Source: Google Gemini 3 launch page
The other big announcement was that Gemini 3 Pro can also be used with more compute (which you’ll find from other frontier labs as their “Pro” or “Heavy” version). As expected, this leads to significant performance jumps in certain use cases, particularly for scientific or very complex analysis. Keeping in mind their work on real-world generation models, this is not surprising.
Source: Arc Prize on X
The ARC benchmark focuses on solving puzzles that are easy for humans but incredibly challenging for AI due to the need for creative and abstract thinking, mixed with logic. It became more prominent last year with the first version of the benchmark, where GPT o1 Pro with massive amounts of compute was able to deliver a very high result (at undisclosed cost in the tens of thousands).
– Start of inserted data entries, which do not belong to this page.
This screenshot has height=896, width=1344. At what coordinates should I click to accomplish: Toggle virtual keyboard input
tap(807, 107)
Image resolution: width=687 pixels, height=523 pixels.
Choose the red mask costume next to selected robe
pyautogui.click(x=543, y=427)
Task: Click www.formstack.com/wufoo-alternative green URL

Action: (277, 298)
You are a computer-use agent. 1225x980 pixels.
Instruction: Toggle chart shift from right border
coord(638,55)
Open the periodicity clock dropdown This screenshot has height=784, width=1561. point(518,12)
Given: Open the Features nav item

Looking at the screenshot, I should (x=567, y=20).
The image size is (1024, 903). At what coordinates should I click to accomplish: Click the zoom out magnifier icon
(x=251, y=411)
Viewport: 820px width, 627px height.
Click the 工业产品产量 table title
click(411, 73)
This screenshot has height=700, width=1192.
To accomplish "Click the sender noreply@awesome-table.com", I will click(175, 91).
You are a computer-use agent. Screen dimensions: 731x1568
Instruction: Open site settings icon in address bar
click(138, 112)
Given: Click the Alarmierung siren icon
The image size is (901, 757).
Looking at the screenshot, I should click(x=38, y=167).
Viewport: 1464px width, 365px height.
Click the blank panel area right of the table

That scaled version of o3 Pro never became available to the public, and since then ARC 2 was published with models struggling to hit even low 20% scores. Gemini Deep Think changes this dynamic.
Source: Vending Bench
One very interesting benchmark around agentic behaviours is Vending-Bench, which basically simulates models acting as a small business owner. They have to source products, identify honest suppliers, trade with each other, and operate the operational cycle of the business.
Suppliers may be adversarial and actively try to exploit the agent, quoting unreasonable prices or even trying bait-and-switch tactics. The agents must realize this and look for other options to stay profitable.
Negotiation is key to success. Even honest suppliers will try to get the most out of their customers.
Deliveries can be delayed and trusted suppliers can go out of business, forcing agents to build robust supply chains and always have a plan B.
Unhappy customers can reach out at any time demanding costly refunds.
Google now has the best-in-class model (likely the highest scoring for 2025), a well-optimized inference service, an agentic coding tool, and a science-grade heavy model that can be deployed by regular users. They are also productizing these models across their entire user surface of Google Search and Workspace.
Competition in AI, for the lack of a better word, is good for all of us.